A dedicated replication connection maintains a streaming session to Postgres and receives a continuous sequence of logical replication records. Each incoming record has:
- An ordering position (log sequence position)
- A message type (data change, transactional boundary, schema-related, etc.)
- A raw payload, which may arrive fragmented across multiple network reads
The replication connection is responsible for maintaining continuity, reconnect behavior, and producing a clean stream of replication payload bytes plus the metadata needed to order and acknowledge progress.
The log manager sits immediately downstream of the replication connection. Its responsibilities are to:
- Persist incoming replication messages to local durable storage in a sequential log format.
- Ensure that acknowledgment back to Postgres happens only after durability guarantees are met.
- Provide a stable “replayable” source of replication data for downstream consumers, including restart recovery after failures.

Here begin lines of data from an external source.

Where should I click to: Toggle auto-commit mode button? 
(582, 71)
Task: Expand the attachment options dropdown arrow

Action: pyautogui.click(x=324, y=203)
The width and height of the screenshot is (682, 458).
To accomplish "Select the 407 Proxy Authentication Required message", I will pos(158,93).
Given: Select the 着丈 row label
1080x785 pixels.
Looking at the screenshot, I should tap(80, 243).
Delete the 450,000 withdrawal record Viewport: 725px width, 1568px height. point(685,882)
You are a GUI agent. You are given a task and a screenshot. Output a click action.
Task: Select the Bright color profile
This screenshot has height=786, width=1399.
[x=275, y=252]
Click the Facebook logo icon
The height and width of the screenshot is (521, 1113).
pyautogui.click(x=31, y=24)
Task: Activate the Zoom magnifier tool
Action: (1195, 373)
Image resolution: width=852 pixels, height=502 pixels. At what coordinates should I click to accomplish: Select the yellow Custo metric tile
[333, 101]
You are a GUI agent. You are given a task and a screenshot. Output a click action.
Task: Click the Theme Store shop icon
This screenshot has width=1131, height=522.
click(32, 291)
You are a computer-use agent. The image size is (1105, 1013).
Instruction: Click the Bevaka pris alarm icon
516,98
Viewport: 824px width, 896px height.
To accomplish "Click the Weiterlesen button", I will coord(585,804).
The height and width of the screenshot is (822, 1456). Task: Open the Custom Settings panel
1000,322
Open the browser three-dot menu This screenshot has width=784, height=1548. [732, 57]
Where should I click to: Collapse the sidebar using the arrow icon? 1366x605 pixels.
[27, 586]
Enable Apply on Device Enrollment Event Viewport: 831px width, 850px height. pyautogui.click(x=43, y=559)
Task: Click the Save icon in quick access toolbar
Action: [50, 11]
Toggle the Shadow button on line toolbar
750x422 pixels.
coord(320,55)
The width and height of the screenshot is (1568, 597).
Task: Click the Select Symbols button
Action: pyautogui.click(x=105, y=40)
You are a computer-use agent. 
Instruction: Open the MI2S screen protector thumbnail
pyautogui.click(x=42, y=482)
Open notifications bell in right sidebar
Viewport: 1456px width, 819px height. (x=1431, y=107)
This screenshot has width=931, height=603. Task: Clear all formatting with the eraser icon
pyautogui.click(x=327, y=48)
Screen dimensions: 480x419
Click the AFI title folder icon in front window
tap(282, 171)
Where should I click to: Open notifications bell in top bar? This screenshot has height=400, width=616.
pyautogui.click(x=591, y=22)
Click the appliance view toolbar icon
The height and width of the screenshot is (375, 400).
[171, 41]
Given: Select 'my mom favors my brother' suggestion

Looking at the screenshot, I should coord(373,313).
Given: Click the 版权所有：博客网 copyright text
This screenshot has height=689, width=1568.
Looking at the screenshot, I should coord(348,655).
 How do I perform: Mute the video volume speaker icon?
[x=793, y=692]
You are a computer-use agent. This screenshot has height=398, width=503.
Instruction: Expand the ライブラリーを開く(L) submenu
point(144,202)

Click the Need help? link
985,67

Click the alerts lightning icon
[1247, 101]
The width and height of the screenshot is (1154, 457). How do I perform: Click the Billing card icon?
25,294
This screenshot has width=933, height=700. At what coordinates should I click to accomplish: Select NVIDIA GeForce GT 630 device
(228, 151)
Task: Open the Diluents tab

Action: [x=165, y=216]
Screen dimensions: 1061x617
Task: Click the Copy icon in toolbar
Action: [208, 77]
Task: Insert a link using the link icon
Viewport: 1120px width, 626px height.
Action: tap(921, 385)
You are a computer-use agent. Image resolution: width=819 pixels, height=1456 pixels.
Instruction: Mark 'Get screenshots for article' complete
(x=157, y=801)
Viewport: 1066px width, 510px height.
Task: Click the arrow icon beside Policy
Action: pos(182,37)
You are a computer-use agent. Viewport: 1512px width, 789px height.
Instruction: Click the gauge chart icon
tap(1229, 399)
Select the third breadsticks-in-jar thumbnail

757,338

This stage decouples ingestion reliability from downstream processing speed and isolates transient parsing or indexing failures from the replication session.
Message-stream processing is the layer that takes the raw bytes from the staged log and interprets them into higher-level, typed events such as:
- Transaction boundaries (begin/commit)
- Row-level changes (insert/update/delete)
- Metadata and schema-change related events
- Other logical replication message categories relevant to the system
It incrementally parses the byte stream, reconstructs message boundaries, and emits structured events to later stages.
The replication connection continuously reads from the logical replication stream. A “message” in this context may not be delivered as one contiguous read; payloads can be fragmented. The connection layer:
- Collects incoming bytes
- Preserves ordering
- Associates each produced chunk with the message context necessary for later reassembly (including the total message length and current offset within the message)
At this stage the data is still an uninterpreted replication payload (raw bytes plus positional metadata).
Each message (or message fragment) is forwarded to the log manager, which appends it to a durable log file in a format that supports later sequential reading and recovery.
Key properties of this append stage:
- The log is written sequentially for throughput and simplicity.
- Message framing information is preserved so downstream readers can locate message boundaries.
- The log manager accounts for the fact that some messages may arrive in parts and ensures the log can still represent the original message correctly.
Acknowledging progress to Postgres is tied to durability, not just receipt. The log manager ensures that:
- Replication progress is advanced only when the written bytes have been flushed to durable storage.
- The “ack position” reflects committed progress in a way that is safe to resume from during restarts.
This prevents situations where Postgres believes the consumer has safely processed data that was only buffered in memory and could be lost on crash.
Downstream processing reads replication data from the staged log rather than directly from the replication connection. This decoupling provides:
- Replay capability after restart (the log is the source of truth)
- Backpressure control (read rate can differ from ingest rate within bounded buffering)
- A clean separation between “durable ingestion” and “semantic interpretation”